For color-color-mag scatter plots, the number of points must be reduced to avoid image saturation. For the following plots, we fix the number of point to 2000 per mag bin interval defined as: where we have chosen the points at random. The plots should be an adequate representative of the XSC as a whole. For reference, we also include the stellar main-sequence and evolved (giant) tracks, shown in green, and the redshift K-correction (assuming SAB type galaxies with no evolution cosmology; adapted from the models of Bruzual & Charlot 1993, McLeod & Rieke 1995), shown in magenta.

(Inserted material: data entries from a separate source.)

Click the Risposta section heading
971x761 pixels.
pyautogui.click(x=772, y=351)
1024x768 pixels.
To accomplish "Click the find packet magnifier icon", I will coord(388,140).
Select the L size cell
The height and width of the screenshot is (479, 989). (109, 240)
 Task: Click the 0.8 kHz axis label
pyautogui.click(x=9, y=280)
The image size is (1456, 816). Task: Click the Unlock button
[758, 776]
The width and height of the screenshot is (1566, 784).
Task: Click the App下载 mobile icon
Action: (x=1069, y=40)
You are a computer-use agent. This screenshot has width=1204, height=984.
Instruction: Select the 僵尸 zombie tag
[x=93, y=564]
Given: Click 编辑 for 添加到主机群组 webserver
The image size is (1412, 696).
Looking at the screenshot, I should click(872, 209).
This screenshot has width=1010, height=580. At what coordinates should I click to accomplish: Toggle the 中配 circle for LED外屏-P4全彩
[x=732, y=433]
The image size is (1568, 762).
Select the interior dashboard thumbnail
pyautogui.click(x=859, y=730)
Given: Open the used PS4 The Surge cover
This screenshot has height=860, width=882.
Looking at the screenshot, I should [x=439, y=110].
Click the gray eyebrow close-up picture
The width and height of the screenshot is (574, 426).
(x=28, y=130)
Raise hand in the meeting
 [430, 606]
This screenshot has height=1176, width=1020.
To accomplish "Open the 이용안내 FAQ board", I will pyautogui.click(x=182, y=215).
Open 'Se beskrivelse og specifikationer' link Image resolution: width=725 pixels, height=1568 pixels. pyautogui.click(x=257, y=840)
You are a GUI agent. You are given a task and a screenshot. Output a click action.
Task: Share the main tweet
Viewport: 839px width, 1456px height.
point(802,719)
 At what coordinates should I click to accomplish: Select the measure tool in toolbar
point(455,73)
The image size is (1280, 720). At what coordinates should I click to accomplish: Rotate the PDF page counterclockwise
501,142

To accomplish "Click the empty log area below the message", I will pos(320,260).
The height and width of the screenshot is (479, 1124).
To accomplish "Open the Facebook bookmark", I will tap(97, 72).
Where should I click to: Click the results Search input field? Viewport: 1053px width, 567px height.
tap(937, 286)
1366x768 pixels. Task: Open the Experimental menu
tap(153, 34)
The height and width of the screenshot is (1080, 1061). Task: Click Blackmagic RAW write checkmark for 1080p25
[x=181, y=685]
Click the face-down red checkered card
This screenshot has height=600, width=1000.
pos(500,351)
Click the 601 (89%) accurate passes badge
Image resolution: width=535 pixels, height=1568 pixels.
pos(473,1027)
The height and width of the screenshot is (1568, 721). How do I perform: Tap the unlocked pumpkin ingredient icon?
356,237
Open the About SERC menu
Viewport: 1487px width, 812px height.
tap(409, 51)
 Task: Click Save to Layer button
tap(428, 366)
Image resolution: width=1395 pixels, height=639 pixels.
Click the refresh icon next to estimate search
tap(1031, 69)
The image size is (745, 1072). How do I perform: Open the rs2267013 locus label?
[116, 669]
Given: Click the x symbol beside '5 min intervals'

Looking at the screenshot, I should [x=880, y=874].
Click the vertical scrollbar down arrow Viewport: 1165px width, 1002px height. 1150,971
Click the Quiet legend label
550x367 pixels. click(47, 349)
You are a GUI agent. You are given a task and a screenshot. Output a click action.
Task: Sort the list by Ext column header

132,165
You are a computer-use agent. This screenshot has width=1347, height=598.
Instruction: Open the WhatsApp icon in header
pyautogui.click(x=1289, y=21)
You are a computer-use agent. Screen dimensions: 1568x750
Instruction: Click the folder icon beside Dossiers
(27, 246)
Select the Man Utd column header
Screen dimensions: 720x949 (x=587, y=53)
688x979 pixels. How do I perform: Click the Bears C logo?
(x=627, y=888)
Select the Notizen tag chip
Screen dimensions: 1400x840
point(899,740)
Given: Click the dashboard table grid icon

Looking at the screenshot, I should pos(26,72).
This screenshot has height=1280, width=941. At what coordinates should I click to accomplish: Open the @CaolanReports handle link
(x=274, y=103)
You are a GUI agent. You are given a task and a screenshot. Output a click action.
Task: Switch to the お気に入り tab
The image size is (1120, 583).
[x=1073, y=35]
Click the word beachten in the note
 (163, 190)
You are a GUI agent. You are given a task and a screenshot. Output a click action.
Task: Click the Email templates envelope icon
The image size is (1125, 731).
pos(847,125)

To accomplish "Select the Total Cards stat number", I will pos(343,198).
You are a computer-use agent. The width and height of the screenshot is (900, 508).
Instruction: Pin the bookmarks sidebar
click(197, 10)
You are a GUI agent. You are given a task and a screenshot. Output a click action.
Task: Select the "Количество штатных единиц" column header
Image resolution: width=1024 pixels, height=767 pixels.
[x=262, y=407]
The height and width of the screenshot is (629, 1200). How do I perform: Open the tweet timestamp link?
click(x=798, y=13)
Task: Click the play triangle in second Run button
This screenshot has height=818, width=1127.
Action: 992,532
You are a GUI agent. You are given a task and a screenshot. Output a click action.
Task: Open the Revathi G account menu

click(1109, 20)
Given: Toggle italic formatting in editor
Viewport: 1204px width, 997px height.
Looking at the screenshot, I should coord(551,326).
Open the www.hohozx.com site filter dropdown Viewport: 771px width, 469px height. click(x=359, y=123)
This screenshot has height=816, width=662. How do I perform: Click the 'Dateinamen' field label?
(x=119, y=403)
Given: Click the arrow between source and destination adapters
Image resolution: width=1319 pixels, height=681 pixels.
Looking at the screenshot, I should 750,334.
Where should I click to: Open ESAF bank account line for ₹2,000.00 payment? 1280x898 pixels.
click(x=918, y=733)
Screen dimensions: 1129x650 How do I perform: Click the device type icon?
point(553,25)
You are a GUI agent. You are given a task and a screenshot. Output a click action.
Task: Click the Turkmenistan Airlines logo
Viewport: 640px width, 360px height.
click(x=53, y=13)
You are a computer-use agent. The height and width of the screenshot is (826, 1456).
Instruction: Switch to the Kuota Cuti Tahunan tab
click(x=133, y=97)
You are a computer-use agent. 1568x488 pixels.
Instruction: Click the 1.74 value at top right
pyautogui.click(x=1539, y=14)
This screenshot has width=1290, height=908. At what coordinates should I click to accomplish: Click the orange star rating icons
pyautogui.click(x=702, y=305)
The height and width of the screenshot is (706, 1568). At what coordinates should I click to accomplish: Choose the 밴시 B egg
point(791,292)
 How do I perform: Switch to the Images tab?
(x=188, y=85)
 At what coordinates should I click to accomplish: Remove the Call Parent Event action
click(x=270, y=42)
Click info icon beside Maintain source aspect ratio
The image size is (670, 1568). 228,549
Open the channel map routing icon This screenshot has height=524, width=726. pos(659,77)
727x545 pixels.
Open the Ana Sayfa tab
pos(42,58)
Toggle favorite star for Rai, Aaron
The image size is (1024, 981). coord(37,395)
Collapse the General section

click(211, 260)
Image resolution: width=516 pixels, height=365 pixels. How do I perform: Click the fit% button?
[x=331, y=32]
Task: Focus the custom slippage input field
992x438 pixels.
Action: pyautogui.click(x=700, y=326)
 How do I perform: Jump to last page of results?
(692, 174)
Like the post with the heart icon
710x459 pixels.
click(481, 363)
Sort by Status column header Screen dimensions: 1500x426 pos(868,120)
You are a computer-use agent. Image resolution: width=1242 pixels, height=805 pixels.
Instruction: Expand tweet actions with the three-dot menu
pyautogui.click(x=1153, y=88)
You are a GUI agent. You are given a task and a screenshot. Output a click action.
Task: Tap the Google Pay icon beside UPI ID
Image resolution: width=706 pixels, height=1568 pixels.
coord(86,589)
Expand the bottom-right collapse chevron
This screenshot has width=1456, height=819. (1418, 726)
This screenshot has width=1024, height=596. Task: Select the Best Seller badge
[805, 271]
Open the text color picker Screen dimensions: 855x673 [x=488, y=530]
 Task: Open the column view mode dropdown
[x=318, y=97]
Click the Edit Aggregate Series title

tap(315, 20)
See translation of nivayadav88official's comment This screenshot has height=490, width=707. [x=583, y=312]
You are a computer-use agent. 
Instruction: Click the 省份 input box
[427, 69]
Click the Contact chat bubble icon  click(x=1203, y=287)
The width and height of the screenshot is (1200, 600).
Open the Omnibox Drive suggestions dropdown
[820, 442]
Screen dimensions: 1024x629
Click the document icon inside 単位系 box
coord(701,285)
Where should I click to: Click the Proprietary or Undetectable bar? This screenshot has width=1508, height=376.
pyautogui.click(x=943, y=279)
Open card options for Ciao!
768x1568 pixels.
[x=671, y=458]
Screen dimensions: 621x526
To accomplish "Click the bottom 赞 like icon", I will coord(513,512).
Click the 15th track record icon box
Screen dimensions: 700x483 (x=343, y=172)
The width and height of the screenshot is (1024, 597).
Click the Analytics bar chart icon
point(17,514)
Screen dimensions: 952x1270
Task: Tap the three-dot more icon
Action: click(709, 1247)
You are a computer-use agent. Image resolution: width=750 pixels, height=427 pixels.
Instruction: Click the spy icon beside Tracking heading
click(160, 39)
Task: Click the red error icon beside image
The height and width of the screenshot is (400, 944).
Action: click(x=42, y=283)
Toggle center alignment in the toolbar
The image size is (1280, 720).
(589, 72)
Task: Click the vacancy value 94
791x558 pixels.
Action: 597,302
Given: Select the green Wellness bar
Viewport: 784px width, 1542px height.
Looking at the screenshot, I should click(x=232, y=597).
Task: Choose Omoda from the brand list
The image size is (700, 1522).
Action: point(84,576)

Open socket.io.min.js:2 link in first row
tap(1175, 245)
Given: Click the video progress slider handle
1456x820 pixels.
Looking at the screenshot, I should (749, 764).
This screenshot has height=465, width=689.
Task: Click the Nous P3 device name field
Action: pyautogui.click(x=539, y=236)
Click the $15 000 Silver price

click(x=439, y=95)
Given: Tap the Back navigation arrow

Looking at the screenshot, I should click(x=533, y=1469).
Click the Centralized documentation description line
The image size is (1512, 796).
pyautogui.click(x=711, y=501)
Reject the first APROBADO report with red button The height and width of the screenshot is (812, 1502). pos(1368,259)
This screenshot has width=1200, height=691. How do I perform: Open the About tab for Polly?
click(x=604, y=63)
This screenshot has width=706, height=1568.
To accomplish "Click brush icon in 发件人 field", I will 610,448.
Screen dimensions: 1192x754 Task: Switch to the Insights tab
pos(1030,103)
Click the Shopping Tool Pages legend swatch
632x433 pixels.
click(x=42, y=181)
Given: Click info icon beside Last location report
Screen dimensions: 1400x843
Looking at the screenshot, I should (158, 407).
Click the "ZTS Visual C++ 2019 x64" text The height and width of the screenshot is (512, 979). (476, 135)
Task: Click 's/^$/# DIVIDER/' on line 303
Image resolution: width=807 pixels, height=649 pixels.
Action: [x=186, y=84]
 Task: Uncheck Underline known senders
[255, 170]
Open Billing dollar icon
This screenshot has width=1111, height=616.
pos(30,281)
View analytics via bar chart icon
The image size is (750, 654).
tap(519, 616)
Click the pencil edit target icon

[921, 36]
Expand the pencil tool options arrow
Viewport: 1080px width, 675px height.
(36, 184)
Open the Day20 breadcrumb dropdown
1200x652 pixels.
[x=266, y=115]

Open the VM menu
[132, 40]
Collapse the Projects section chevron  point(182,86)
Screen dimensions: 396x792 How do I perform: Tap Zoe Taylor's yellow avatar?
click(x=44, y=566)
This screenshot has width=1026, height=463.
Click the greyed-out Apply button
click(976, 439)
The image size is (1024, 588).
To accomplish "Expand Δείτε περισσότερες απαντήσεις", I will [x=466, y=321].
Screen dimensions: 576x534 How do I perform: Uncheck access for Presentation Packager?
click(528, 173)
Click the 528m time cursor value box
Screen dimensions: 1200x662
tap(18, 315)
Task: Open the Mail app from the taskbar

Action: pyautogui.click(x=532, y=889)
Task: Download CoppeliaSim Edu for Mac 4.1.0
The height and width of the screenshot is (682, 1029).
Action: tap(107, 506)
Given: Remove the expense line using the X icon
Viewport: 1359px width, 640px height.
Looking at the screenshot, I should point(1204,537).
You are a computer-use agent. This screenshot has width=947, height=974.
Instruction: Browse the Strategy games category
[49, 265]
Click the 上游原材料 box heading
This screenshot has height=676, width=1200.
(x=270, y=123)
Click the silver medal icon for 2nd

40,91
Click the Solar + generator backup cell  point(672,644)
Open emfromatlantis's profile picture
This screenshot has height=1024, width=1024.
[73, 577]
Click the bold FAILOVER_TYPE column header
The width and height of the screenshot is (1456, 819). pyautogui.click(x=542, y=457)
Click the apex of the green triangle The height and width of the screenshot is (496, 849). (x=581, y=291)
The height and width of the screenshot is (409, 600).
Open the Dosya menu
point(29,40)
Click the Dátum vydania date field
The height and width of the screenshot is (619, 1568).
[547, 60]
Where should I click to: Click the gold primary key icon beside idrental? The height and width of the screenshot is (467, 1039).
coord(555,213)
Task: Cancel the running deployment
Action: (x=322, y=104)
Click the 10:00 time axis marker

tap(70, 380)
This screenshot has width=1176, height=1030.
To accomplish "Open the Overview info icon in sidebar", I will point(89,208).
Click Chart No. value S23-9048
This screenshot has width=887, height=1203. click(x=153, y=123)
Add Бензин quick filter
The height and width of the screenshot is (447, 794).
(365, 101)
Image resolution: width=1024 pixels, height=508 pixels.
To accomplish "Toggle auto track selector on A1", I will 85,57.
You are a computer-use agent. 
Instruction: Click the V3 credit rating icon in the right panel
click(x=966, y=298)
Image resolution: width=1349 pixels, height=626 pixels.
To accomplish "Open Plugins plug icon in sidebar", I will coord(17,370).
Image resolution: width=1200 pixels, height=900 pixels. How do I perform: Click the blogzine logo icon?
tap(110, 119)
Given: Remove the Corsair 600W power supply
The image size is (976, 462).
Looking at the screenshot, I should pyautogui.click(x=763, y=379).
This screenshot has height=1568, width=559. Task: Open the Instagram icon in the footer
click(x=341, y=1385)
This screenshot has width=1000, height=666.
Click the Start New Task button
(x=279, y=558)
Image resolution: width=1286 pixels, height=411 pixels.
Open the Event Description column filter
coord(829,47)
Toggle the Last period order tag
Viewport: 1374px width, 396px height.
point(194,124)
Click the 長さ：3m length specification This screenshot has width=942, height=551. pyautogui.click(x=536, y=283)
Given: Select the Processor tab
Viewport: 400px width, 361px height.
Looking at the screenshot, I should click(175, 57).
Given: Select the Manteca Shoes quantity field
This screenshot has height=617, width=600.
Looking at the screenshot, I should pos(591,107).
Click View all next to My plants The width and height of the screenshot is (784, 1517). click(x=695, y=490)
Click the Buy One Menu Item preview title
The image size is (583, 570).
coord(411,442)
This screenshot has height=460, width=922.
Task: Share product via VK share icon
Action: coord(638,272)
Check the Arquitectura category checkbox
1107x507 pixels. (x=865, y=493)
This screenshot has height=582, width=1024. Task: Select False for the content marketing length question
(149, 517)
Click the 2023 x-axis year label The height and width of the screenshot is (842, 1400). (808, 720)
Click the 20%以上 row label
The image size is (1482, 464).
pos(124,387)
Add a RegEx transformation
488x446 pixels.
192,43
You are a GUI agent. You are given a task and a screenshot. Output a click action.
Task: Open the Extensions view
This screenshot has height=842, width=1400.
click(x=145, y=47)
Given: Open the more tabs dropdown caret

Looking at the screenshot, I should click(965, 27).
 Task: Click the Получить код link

c. Discussion of Color Outliers

Sources with colors that significantly deviate from the "norm" are either (1) intrinsically "red", or (2) characterized by one or more inaccurate fluxes.

Intrinsically red sources are mostly confined to the Galactic Plane (see for example the All Sky Distribution of XSC Sources), and include HII regions, nebulosity, star formation regions (with Young Stellar Objects) and other deeply embedded Milky Way objects. Galaxies may also be very red, either from foreground dust extinction or associations with active galactic nuclei (AGN) or even from significantly red-shifted colors (particularly in the H-K color). See Near-Infrared Galaxy Morphology Atlas for discussion of the different Hubble Galaxy Types as imaged in the near-infrared.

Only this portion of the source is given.